● **Data for analysis**

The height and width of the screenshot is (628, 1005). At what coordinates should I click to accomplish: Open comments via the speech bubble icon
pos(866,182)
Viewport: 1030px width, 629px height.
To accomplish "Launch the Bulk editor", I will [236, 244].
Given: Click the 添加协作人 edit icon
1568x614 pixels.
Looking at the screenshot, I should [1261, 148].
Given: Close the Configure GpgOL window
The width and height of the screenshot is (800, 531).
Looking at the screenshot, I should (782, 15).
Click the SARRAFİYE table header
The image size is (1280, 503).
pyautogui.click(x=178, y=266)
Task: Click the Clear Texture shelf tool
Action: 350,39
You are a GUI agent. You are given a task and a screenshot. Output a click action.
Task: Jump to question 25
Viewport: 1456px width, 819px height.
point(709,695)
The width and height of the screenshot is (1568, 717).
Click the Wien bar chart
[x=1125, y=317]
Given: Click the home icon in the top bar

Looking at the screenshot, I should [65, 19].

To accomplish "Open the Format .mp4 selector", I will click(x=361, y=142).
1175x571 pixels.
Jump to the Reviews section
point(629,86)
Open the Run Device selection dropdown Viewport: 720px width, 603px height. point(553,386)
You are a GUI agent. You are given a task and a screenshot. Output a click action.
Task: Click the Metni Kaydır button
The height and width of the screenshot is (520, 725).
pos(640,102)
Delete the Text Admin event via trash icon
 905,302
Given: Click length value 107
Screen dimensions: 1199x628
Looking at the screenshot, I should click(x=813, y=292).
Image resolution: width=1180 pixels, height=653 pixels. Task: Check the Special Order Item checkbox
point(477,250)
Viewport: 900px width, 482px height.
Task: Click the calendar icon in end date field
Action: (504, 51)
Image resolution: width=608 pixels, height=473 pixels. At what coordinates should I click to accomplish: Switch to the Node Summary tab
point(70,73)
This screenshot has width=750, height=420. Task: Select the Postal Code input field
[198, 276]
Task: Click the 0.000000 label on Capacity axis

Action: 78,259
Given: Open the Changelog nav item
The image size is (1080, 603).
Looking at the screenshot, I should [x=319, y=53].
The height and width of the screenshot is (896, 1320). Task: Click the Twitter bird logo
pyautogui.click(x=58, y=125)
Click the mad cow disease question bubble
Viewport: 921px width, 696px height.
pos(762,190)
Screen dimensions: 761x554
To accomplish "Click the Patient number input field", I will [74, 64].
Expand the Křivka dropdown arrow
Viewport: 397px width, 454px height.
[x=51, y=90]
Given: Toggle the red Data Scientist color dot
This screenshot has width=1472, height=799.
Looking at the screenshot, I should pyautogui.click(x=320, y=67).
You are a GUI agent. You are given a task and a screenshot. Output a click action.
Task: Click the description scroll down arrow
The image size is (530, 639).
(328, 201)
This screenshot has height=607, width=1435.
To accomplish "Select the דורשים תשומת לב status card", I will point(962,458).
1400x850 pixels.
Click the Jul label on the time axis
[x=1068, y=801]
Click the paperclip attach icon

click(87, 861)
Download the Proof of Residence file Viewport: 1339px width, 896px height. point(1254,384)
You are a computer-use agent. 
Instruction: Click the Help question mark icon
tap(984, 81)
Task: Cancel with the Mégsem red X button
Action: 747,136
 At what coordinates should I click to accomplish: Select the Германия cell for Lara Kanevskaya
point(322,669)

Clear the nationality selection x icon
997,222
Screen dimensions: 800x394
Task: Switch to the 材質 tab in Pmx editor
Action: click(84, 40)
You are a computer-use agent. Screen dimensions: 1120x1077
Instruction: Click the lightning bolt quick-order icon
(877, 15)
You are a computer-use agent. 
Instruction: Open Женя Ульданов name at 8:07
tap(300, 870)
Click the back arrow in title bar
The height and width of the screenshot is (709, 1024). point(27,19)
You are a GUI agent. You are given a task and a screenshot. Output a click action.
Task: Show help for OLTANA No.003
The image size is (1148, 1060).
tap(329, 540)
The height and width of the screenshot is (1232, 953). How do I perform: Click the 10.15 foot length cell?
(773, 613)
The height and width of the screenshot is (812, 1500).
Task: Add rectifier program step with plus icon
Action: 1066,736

● **Required work**
The line containing "You are a computer-use agent. Screen" opens the range, and the last line of the entries closes it; copy that range exactly.

● **Response box**
You are a computer-use agent. Screen dimensions: 1120x1077
Instruction: Click the lightning bolt quick-order icon
(877, 15)
You are a computer-use agent. 
Instruction: Open Женя Ульданов name at 8:07
tap(300, 870)
Click the back arrow in title bar
The height and width of the screenshot is (709, 1024). point(27,19)
You are a GUI agent. You are given a task and a screenshot. Output a click action.
Task: Show help for OLTANA No.003
The image size is (1148, 1060).
tap(329, 540)
The height and width of the screenshot is (1232, 953). How do I perform: Click the 10.15 foot length cell?
(773, 613)
The height and width of the screenshot is (812, 1500).
Task: Add rectifier program step with plus icon
Action: 1066,736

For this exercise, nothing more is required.